● Excerpt to read
-.-.-
Efficiently choosing a random line from a text file with uniform probability in C?
Asked Answered
B

3

9

This is essentially a more constrained version of this question.

Suppose we have a very large text file, containing a large number of lines.

We need to choose a line at random from the file, with uniform probability, but there are constraints:

  • Because this is a soft realtime application, we cannot iterate over the entire file. The choice should take a constant-ish amount of time.
  • Because of memory constraints, the file cannot be cached.
  • Because the file is permitted to change at runtime, the length of the file cannot be assumed to be a constant.

My first thought is to use an lstat() call to get the total filesize in bytes. fseek() can then be used to directly access a random byte offset, getting something like O(1) access into a random part of the file.

The problem is that we can't then do something like read to the next newline and call it a day, because that would produce a distribution biased toward long lines.

My first thought at solving this issue is to read until the first "n" newlines (wrapping back to the file's beginning if required), and then choose a line with uniform probability from this smaller set. It is safe to assume the file's contents are randomly ordered, so this sub-sample should be uniform with respect to length, and, since its starting point was selected uniformly from all possible points, it should represent a uniform choice from the file as a whole. So, in pseudo-C, our algorithm looks something like:

 lstat(filepath, &filestat);
 fseek(file, (int)(filestat.off_t*drand48()), SEEK_SET);
 char sample[n][BUFSIZ];
 for(int i=0;i<n;i++)
-.-.-
Records in a dataset:
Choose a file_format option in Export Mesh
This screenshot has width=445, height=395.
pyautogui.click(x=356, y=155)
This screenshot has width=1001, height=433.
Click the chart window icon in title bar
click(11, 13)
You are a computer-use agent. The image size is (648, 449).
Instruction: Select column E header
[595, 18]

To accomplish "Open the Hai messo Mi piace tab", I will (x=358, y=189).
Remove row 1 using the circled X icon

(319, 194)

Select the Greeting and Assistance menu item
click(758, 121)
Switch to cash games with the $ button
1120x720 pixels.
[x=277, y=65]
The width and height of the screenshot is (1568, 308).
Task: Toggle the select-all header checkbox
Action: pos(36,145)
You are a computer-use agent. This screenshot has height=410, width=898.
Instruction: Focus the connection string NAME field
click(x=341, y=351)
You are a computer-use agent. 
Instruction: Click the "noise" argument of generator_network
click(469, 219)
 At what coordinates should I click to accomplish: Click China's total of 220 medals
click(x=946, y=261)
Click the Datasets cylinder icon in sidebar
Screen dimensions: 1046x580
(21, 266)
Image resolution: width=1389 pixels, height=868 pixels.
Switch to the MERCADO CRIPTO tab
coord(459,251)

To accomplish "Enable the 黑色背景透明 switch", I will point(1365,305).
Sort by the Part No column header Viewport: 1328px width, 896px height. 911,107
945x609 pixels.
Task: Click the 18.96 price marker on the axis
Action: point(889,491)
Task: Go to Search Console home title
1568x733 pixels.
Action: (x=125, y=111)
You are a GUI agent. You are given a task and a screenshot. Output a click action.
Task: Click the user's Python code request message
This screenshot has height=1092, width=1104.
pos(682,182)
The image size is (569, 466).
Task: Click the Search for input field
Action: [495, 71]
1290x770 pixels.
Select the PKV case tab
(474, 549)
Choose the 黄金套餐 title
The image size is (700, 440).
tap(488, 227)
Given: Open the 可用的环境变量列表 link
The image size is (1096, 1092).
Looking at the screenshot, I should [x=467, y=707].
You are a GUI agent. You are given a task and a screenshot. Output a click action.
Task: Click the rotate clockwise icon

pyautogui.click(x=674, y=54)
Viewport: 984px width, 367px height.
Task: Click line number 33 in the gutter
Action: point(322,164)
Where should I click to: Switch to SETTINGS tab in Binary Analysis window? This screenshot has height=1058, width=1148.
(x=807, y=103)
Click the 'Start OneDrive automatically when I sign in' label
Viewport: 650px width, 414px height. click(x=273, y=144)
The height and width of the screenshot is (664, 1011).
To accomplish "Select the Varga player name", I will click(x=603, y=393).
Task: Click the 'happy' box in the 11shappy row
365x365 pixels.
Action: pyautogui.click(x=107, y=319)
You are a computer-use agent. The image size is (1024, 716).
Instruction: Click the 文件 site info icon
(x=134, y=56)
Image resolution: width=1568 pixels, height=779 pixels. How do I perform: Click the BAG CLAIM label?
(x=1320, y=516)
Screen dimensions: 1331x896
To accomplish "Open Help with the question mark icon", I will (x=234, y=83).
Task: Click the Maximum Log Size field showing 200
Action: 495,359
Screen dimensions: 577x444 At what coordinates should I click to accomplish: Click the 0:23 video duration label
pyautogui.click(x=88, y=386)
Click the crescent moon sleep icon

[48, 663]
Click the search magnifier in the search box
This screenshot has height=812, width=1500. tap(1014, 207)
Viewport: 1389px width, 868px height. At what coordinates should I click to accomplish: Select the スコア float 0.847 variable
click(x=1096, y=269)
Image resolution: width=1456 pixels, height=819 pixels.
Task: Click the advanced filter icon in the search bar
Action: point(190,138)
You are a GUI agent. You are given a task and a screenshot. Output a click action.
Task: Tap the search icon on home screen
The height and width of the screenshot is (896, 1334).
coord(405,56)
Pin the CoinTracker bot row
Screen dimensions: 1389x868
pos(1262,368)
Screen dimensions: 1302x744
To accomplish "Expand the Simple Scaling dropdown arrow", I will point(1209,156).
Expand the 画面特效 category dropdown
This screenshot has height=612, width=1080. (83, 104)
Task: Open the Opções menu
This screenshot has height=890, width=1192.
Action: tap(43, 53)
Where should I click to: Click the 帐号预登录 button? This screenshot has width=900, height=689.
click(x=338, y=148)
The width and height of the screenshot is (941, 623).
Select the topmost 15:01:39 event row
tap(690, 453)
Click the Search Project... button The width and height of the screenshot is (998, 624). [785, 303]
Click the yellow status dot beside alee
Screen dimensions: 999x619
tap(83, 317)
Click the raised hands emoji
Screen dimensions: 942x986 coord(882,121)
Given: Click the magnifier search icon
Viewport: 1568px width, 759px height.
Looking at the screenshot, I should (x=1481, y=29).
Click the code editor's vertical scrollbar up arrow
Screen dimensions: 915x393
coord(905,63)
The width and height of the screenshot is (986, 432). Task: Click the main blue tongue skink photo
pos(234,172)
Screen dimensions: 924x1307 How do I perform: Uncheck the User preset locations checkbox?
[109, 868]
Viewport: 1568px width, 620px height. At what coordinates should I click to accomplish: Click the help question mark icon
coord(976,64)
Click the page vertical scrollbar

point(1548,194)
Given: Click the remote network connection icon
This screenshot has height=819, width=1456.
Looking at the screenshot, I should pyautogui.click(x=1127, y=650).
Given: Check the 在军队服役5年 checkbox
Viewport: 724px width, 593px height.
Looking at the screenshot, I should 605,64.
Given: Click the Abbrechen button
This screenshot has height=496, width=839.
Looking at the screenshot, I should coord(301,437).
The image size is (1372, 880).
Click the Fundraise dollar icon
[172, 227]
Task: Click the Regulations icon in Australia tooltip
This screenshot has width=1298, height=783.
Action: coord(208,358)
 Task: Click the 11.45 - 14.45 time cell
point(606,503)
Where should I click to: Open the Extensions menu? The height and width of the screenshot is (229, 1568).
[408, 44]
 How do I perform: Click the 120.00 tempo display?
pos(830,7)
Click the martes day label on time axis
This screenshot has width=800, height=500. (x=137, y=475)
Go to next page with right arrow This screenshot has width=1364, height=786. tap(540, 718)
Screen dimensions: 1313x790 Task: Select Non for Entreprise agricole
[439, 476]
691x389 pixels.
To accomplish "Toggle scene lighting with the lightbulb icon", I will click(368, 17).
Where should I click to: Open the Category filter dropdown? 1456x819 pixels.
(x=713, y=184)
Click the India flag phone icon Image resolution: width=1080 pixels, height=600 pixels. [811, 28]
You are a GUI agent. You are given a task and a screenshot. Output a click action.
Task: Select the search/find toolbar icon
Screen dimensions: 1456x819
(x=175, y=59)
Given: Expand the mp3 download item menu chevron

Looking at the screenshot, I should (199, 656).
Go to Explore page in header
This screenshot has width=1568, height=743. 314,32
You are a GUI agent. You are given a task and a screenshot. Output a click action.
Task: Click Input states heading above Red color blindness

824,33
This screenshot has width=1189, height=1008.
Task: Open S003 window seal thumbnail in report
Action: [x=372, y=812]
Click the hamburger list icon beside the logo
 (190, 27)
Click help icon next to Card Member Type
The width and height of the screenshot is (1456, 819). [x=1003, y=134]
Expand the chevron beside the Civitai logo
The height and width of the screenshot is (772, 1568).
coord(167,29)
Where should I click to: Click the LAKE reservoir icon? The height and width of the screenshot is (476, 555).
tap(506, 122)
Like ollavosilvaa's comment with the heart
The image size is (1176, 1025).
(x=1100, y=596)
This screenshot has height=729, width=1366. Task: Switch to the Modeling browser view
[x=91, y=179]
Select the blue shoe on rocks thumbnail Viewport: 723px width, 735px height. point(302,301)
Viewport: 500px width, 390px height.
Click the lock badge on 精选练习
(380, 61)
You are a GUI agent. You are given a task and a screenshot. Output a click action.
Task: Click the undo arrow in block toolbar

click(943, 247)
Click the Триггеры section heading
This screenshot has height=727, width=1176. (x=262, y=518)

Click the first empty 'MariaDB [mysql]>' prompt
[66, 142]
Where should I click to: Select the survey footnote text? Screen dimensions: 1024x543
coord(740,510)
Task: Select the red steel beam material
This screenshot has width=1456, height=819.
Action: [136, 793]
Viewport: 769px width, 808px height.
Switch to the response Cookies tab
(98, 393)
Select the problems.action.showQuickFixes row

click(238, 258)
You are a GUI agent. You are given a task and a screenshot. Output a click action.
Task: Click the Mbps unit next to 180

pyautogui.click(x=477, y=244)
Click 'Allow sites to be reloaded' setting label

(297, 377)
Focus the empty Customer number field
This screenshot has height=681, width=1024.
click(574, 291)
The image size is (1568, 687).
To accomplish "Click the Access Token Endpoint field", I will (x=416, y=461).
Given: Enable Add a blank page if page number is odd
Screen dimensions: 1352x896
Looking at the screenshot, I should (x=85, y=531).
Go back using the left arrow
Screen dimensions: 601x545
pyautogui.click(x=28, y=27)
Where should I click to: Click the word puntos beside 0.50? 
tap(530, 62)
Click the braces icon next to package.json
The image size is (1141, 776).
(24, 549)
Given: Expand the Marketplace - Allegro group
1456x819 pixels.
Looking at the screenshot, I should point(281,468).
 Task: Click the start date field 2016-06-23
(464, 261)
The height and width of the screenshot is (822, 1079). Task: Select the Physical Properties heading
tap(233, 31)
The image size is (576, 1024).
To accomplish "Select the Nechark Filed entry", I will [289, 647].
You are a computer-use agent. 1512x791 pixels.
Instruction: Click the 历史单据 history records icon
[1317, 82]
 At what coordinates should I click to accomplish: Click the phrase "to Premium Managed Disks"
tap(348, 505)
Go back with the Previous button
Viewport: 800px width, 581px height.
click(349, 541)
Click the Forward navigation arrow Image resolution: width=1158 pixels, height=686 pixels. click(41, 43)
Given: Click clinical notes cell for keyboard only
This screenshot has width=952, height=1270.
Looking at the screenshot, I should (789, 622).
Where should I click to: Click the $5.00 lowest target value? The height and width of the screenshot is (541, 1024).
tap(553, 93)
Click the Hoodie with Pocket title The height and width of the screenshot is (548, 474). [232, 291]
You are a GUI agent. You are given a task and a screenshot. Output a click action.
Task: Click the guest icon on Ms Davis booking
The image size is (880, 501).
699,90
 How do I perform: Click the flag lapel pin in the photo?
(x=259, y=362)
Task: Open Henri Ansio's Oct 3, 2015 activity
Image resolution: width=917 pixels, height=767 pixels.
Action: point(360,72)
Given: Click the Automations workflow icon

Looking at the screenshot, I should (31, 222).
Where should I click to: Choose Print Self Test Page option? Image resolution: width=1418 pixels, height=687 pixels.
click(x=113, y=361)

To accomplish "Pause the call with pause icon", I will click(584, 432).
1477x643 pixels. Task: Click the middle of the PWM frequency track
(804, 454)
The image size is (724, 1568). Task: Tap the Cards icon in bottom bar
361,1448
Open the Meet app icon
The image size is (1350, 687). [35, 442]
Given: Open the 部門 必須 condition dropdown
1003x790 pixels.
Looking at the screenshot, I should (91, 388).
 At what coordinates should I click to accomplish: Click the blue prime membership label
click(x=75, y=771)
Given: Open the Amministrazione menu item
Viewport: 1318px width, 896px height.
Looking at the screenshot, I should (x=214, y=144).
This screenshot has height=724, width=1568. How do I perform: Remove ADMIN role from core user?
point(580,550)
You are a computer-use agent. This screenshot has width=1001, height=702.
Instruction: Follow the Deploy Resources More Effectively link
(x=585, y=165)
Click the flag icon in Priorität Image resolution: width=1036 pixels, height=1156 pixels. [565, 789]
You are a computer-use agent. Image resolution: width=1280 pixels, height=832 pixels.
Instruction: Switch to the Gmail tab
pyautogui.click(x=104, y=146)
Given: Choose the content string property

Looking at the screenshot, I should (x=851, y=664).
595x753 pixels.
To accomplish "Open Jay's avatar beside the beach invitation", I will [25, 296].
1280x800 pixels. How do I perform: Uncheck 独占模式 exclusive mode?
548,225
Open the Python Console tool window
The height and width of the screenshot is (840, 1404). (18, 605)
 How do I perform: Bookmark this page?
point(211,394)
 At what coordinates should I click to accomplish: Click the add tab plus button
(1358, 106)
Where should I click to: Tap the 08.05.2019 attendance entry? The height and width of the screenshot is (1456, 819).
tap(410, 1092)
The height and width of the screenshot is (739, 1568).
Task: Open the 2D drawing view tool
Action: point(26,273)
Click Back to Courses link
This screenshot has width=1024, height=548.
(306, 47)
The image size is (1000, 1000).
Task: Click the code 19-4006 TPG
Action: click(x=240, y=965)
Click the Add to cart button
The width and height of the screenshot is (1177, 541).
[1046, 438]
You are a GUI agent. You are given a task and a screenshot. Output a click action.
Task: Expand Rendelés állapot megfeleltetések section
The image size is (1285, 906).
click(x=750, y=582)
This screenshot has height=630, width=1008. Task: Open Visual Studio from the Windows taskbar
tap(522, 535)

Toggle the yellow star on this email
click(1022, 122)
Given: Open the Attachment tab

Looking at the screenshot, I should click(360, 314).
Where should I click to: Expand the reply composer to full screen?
-.-.-
For the question above about choosing a random line, answer yes or no to whether each statement agrees with it, quoting the words that decide each one: (a) the file can be cached in memory; (b) the proposed approach gets the total file size in bytes with an lstat() call; (c) reading to the next newline from a random byte offset would bias the choice toward short lines.

(a) No: "Because of memory constraints, the file cannot be cached."
(b) Yes: "My first thought is to use an lstat() call to get the total filesize in bytes."
(c) No: "because that would produce a distribution biased toward long lines."